I have two df.
data = [['123', ['135', '987']], ['456', ['246', '000', '111']], ['789', ['369']]]
df = pd.DataFrame(data, columns=['case_id', 'case_num']) #create first df
data1 = [[' ', '135'], [' ', '000'], [' ', '369']]
df_target = pd.DataFrame(data1, columns=['case_id', 'case_num']) #create target df
list_of_id = []
for number in df_target['case_num']: #run through the df target's case numbers
temp = []
for list_of_numbers in enumerate(df['case_num']): #run through df's case numbers
if number in list_of_numbers:
temp.append(df.iloc[j]['case_id']) #add the case IDs to the temp list
list_of_id.append(temp) #append and save the relevant case IDs
It does what it is supposed to do, but the data frame is so big that it is taking a long time. I know sometimes I don't have to use two 'for' loop, so is there another way?
Edit:
Expected Output should be that df_target has the corresponding 'case_id'. The code I showed above only put the corresponding 'case_id' in a list.
CodePudding user response:
IIUC the objective is to fill in the missing case_id, then this is another way to accomplish it
explode the list in your 'df', so there is 1:1 b/w case-id and case-num secondly, merge the two DFs
here is the code
df=df.explode('case_num')
df_target.merge(df, on='case_num', suffixes=('' , '_new'))

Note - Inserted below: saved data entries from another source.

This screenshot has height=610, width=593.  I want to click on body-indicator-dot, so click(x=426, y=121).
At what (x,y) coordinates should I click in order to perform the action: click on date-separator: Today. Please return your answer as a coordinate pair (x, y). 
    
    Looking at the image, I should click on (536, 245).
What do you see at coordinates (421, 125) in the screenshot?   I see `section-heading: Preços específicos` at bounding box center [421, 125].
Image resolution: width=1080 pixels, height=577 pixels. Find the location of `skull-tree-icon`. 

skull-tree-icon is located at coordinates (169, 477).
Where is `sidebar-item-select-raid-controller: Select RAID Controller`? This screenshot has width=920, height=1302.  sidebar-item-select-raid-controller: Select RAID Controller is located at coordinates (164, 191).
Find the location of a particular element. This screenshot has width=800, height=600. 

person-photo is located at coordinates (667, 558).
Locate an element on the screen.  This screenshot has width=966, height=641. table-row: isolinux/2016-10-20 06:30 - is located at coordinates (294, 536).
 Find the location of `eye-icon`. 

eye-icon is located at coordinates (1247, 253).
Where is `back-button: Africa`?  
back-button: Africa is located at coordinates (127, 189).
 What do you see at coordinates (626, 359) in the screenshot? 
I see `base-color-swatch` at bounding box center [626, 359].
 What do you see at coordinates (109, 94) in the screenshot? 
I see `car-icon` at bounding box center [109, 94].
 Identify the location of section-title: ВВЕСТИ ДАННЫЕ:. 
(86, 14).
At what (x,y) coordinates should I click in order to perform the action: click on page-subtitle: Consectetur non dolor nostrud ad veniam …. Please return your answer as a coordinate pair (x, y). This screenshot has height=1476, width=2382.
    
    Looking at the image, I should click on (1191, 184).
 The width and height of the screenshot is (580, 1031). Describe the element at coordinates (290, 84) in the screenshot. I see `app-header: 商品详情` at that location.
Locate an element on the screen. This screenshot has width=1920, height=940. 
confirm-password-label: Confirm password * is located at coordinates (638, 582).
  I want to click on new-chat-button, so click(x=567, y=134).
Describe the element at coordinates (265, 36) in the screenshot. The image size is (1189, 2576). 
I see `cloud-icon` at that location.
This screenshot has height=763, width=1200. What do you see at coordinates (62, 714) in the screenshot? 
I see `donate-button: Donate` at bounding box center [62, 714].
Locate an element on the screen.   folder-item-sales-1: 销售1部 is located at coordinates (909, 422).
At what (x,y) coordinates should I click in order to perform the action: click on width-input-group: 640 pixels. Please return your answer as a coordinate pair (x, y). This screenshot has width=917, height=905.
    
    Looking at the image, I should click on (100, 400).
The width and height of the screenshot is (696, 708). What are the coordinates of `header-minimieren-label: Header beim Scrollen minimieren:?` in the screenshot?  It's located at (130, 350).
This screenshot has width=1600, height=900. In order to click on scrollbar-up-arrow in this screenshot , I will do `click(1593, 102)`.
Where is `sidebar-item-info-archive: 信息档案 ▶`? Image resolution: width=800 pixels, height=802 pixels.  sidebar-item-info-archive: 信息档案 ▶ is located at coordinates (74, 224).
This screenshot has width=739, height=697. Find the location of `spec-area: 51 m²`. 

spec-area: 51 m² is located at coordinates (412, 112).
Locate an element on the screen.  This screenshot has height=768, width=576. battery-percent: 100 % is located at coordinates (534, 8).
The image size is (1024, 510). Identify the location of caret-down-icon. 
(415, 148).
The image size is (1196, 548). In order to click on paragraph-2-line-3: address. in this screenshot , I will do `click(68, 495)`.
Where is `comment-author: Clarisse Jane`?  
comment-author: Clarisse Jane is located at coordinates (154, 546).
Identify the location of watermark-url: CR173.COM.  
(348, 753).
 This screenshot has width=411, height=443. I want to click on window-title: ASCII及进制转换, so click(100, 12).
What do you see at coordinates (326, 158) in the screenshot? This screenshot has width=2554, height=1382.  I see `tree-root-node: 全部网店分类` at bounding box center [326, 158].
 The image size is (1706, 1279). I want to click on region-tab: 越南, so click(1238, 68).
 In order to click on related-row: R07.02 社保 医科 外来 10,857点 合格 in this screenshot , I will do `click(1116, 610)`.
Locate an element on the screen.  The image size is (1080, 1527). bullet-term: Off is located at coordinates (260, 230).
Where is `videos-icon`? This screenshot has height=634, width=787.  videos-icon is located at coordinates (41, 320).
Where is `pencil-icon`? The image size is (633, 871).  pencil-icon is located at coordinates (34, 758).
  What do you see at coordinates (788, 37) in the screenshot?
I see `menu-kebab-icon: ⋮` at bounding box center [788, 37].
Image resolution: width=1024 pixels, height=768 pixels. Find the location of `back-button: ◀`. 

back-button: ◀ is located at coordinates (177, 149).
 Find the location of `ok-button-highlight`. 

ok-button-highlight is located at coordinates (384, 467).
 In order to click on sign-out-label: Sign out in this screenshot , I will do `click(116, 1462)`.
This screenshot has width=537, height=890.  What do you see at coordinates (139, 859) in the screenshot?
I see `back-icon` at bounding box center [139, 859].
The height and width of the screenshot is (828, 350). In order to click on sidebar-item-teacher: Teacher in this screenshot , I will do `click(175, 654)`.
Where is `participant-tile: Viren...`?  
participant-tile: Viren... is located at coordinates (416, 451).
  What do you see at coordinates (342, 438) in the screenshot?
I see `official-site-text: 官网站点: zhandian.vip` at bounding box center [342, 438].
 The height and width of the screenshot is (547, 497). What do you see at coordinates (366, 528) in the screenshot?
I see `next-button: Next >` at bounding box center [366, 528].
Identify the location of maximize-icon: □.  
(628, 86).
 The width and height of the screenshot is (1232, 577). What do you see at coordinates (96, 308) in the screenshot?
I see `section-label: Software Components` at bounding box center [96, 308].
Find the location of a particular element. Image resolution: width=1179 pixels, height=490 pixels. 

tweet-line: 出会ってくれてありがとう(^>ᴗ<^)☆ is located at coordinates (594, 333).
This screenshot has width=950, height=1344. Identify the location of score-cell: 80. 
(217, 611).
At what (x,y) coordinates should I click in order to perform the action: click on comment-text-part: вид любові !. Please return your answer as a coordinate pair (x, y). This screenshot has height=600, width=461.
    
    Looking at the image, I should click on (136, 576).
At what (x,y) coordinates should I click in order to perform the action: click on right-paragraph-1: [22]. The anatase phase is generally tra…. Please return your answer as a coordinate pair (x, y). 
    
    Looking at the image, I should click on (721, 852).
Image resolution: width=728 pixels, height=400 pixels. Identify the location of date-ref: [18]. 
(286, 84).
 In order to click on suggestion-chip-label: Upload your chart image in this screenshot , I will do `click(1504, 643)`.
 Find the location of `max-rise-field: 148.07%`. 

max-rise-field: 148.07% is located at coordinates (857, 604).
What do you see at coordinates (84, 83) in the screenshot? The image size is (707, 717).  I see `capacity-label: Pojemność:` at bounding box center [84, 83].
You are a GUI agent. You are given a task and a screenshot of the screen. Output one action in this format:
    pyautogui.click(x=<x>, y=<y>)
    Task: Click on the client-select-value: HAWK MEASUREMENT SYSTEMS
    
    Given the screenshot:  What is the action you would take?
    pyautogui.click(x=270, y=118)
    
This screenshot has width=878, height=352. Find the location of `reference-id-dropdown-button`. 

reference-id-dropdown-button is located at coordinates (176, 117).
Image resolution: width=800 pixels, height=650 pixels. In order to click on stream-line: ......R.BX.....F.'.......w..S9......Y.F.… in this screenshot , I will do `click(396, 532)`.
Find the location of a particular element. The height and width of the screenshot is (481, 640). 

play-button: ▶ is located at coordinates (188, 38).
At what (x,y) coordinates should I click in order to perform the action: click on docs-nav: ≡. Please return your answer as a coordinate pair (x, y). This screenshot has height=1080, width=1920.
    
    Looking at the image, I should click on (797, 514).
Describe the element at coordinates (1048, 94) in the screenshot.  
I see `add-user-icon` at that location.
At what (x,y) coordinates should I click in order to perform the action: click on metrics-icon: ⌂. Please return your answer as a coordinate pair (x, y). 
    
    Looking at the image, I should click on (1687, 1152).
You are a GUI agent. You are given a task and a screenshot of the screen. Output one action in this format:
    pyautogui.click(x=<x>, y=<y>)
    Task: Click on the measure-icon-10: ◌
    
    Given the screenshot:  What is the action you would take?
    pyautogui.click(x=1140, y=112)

case_id case_num case_id_new
0 135 123
1 000 456
2 369 789
CodePudding user response:
import pandas as pd
data = [['123', ['135', '987']], ['456', ['246', '000', '111']], ['789', ['369']]]
df = pd.DataFrame(data, columns=['case_id', 'case_num']) #create first df
data1 = [[' ', '135'], [' ', '000'], [' ', '369']]
df_target = pd.DataFrame(data1, columns=['case_id', 'case_num']) #create target df
df_target = df_target[['case_num']].merge(df.explode('case_num').drop_duplicates(), how = 'left', on = 'case_num')
df_target